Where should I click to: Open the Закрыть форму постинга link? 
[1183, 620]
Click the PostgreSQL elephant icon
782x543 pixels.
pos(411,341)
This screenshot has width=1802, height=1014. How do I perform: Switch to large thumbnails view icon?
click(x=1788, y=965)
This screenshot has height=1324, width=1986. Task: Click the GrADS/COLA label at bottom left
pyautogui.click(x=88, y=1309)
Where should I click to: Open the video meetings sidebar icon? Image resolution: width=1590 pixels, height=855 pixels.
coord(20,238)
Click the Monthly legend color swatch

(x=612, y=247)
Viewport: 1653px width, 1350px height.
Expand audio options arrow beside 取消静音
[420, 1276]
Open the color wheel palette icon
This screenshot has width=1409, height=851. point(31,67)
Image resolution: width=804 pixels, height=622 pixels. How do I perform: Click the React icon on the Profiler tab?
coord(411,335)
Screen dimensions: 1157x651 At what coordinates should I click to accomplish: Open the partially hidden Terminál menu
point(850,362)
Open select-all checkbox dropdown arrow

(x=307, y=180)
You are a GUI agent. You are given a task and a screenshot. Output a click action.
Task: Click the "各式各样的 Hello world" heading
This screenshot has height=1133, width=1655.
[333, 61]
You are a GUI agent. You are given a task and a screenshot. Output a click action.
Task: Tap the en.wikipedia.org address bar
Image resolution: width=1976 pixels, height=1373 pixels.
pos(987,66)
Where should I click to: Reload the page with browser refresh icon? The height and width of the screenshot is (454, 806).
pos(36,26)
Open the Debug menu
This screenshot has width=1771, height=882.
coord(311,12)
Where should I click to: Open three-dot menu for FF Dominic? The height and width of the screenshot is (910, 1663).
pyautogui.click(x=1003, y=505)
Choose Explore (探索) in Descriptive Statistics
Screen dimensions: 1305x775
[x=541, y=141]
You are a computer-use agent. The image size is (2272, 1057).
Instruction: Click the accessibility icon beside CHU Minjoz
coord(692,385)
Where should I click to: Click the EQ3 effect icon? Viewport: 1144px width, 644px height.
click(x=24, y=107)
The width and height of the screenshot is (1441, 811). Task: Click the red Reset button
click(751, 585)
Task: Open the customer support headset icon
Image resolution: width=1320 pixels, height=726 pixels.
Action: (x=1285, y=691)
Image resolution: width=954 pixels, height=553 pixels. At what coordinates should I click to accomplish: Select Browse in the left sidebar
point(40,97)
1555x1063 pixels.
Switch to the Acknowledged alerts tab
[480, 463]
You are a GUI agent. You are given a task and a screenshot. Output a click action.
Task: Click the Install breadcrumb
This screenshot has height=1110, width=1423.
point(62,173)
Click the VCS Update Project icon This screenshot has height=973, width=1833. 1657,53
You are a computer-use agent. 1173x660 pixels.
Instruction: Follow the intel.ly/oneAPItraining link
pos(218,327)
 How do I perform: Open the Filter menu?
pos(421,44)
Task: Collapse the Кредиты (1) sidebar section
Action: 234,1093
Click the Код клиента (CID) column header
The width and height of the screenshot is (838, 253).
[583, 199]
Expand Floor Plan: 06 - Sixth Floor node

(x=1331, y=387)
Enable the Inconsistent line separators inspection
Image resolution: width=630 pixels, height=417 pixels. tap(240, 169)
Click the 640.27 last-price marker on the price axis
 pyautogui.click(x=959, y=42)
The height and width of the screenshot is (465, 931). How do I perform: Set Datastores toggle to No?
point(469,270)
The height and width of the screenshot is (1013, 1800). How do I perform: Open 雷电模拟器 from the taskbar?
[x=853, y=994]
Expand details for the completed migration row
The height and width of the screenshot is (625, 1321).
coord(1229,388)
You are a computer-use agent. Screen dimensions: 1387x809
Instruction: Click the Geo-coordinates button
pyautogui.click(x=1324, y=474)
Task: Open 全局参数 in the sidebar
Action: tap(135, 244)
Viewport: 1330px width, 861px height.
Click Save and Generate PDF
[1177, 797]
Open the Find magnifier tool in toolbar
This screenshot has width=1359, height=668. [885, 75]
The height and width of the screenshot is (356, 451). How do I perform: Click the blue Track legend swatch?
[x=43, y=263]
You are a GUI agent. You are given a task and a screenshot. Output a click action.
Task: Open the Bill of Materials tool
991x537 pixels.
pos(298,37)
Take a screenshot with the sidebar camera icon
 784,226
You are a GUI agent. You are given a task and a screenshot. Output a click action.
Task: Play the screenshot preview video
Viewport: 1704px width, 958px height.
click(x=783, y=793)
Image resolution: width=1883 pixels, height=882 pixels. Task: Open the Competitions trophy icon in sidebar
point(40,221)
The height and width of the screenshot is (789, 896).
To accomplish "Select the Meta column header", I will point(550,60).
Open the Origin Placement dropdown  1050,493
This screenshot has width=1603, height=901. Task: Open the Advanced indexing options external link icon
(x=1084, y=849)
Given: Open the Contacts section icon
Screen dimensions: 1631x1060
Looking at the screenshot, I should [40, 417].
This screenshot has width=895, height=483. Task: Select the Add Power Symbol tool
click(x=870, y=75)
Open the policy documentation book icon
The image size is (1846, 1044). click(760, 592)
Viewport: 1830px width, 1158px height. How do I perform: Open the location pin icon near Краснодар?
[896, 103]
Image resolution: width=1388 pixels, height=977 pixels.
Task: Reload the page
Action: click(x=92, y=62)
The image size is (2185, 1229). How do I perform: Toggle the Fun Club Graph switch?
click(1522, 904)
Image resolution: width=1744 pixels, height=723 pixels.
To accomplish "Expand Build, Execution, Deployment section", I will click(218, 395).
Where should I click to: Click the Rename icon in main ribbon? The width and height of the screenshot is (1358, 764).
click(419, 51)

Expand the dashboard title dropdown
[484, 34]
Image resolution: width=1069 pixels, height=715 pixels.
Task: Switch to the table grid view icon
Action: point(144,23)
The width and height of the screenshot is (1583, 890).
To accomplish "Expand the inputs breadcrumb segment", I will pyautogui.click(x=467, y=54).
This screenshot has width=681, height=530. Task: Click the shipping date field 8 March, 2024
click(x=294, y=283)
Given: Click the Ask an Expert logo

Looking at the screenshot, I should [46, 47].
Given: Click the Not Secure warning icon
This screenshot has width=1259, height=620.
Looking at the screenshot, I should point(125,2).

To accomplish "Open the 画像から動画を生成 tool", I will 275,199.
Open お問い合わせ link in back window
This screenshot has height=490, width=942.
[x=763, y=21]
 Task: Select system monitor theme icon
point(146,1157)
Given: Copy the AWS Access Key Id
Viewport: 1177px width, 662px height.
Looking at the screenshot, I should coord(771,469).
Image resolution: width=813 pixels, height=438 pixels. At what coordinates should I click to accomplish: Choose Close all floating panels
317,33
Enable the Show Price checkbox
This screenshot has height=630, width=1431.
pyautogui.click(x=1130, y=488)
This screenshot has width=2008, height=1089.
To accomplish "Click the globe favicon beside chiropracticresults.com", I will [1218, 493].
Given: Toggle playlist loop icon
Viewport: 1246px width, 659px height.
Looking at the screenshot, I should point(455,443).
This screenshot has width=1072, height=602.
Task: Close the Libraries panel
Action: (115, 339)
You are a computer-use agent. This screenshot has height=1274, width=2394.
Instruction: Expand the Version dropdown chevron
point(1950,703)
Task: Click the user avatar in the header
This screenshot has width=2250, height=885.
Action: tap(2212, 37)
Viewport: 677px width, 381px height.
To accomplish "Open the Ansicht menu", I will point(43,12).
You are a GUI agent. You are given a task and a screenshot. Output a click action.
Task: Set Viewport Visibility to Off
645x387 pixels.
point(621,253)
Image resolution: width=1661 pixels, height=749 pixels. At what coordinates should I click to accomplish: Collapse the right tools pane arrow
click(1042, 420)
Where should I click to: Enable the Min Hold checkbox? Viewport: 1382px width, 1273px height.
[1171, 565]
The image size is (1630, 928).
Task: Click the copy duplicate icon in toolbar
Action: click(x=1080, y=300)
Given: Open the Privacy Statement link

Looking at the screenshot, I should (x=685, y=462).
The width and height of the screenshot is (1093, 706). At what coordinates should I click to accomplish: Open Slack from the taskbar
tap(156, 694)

▸ Task description: Search the listing above for the string "breadcrumb". Copy every line that contains it.

▸ Written solution:
Task: Click the Install breadcrumb
To accomplish "Expand the inputs breadcrumb segment", I will pyautogui.click(x=467, y=54).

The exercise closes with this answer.